» TO DO
Use the entries below and reproduce exactly the lines from the one containing "This screenshot has height=364, width=454." down to the one containing "The height and width of the screenshot is (273, 273).", both of them included.

Collected data:
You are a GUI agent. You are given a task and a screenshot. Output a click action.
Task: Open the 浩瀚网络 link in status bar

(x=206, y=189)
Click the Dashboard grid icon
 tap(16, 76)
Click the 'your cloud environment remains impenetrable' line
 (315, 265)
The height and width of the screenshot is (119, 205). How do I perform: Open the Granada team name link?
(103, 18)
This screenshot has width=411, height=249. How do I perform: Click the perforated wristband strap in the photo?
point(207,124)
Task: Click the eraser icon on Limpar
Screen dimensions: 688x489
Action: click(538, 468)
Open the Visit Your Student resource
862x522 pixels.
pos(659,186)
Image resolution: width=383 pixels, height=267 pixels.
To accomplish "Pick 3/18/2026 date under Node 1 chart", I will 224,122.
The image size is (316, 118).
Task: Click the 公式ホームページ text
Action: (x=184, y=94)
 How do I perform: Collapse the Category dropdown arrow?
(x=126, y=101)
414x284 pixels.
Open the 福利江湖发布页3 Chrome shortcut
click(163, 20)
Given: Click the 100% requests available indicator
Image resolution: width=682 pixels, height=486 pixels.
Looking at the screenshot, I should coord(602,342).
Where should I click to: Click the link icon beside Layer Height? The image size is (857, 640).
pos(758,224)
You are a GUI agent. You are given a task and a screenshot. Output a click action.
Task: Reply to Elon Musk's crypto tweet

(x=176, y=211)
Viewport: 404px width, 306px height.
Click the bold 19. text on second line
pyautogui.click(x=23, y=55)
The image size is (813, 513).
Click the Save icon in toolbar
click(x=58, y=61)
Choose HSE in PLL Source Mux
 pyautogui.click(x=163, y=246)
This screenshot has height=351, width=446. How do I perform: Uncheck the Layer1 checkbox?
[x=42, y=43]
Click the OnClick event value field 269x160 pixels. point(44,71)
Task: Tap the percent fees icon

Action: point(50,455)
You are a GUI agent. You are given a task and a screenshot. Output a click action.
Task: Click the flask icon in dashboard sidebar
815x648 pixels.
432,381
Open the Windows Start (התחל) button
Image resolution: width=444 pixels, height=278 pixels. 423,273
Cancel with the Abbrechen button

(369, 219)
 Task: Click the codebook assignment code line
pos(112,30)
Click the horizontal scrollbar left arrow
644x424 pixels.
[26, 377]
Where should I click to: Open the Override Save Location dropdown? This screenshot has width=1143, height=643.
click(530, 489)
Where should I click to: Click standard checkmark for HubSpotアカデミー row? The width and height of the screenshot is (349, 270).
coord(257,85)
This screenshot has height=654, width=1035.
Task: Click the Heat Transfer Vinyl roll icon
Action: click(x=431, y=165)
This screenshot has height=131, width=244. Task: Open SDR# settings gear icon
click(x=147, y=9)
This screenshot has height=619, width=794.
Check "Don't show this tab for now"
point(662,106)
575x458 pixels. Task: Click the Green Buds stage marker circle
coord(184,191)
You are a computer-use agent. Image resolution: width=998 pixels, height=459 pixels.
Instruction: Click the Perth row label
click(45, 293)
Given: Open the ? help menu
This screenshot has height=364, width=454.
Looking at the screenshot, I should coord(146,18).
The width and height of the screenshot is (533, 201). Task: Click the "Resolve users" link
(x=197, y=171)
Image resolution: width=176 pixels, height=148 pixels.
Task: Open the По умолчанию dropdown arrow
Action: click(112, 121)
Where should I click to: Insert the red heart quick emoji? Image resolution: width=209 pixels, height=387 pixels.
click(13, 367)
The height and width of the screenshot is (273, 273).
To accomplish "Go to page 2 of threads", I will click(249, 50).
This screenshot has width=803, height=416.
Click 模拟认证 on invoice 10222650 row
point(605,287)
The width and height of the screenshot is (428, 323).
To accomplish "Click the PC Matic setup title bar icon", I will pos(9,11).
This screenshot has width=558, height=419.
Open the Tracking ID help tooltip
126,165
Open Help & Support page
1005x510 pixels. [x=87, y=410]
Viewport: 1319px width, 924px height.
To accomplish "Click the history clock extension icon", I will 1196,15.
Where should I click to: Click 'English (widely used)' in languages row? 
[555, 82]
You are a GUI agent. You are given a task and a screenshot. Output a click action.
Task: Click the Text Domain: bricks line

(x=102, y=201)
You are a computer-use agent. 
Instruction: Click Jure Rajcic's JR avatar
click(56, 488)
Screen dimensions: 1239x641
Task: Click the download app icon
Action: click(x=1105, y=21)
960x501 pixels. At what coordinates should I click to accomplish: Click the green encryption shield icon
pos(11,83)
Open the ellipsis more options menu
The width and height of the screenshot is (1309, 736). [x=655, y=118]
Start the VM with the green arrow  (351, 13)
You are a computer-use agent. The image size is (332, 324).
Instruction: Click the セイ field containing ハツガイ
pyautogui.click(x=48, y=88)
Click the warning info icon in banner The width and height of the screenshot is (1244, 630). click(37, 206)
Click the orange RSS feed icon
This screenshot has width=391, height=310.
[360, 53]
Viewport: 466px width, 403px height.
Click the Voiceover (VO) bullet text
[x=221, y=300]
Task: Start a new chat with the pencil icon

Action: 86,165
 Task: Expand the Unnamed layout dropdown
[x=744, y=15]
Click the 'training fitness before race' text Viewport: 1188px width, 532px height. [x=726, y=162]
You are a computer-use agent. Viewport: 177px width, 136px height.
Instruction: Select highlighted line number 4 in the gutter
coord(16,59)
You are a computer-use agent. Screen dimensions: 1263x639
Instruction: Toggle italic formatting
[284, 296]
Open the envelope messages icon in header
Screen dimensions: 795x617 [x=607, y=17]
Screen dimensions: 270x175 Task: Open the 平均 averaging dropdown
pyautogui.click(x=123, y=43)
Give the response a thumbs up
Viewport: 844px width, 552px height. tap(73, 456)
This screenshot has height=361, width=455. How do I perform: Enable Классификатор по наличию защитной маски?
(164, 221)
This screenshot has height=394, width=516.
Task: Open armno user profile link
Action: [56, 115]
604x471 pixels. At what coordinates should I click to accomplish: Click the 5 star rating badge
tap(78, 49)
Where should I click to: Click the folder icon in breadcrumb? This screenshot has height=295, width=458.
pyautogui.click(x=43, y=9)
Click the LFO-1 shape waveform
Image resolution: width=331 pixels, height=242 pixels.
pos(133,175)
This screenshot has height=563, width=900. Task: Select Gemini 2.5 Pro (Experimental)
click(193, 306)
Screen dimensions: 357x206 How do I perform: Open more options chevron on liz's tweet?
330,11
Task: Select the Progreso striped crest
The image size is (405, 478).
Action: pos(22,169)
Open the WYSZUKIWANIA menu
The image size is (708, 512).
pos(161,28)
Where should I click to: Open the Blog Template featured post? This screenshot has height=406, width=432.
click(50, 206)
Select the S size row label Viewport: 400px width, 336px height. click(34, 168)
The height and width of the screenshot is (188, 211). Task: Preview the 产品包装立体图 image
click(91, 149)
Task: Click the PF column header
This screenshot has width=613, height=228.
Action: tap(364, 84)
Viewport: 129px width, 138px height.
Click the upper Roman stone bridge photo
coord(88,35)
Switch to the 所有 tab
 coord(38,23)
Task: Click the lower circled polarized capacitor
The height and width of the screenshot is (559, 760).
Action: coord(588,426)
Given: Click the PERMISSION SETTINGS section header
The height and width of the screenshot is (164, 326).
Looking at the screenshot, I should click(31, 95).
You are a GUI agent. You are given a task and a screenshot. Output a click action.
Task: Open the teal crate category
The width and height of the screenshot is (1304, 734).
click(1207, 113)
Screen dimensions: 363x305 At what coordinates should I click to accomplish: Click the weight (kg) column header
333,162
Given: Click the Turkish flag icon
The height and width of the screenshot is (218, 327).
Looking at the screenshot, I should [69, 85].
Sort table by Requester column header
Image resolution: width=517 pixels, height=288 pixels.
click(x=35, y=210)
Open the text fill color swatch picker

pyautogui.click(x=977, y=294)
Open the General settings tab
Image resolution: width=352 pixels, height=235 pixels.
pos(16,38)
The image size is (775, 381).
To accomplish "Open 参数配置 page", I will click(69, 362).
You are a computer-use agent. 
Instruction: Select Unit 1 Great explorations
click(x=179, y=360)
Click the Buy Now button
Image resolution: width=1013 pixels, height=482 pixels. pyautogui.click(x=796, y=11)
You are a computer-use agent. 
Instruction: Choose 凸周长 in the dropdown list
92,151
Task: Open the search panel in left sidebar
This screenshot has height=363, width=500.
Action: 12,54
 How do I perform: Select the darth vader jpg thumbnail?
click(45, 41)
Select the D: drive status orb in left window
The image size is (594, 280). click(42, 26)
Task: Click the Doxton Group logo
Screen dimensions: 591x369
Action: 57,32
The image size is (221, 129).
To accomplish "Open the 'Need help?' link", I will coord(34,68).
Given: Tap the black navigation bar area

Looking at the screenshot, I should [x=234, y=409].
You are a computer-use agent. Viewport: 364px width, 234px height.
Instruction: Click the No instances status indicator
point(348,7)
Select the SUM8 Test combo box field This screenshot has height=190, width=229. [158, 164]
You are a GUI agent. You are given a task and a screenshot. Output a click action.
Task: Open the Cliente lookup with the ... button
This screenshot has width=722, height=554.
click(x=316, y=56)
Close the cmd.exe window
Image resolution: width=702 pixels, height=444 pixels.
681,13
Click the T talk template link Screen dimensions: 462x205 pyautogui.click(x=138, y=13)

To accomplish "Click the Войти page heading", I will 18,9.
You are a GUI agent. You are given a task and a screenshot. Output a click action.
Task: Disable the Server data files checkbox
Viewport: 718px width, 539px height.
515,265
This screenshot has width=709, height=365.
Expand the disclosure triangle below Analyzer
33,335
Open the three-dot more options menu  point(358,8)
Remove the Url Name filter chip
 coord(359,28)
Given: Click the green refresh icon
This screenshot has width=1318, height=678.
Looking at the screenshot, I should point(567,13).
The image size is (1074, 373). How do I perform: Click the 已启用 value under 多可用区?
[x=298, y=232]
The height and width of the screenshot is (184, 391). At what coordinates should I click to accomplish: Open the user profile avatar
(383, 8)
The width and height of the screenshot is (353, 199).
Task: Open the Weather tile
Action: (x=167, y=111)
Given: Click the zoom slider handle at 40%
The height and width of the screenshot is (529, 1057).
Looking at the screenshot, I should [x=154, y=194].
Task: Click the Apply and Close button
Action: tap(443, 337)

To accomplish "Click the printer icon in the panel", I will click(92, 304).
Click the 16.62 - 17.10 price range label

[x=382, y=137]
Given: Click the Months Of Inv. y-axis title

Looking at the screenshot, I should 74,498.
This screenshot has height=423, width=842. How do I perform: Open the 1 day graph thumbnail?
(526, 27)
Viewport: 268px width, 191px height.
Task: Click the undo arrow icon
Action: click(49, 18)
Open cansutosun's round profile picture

» OUTPUT OF THE EXERCISE
This screenshot has height=364, width=454.
Looking at the screenshot, I should coord(146,18).
The width and height of the screenshot is (533, 201). Task: Click the "Resolve users" link
(x=197, y=171)
Image resolution: width=176 pixels, height=148 pixels.
Task: Open the По умолчанию dropdown arrow
Action: click(112, 121)
Where should I click to: Insert the red heart quick emoji? Image resolution: width=209 pixels, height=387 pixels.
click(13, 367)
The height and width of the screenshot is (273, 273).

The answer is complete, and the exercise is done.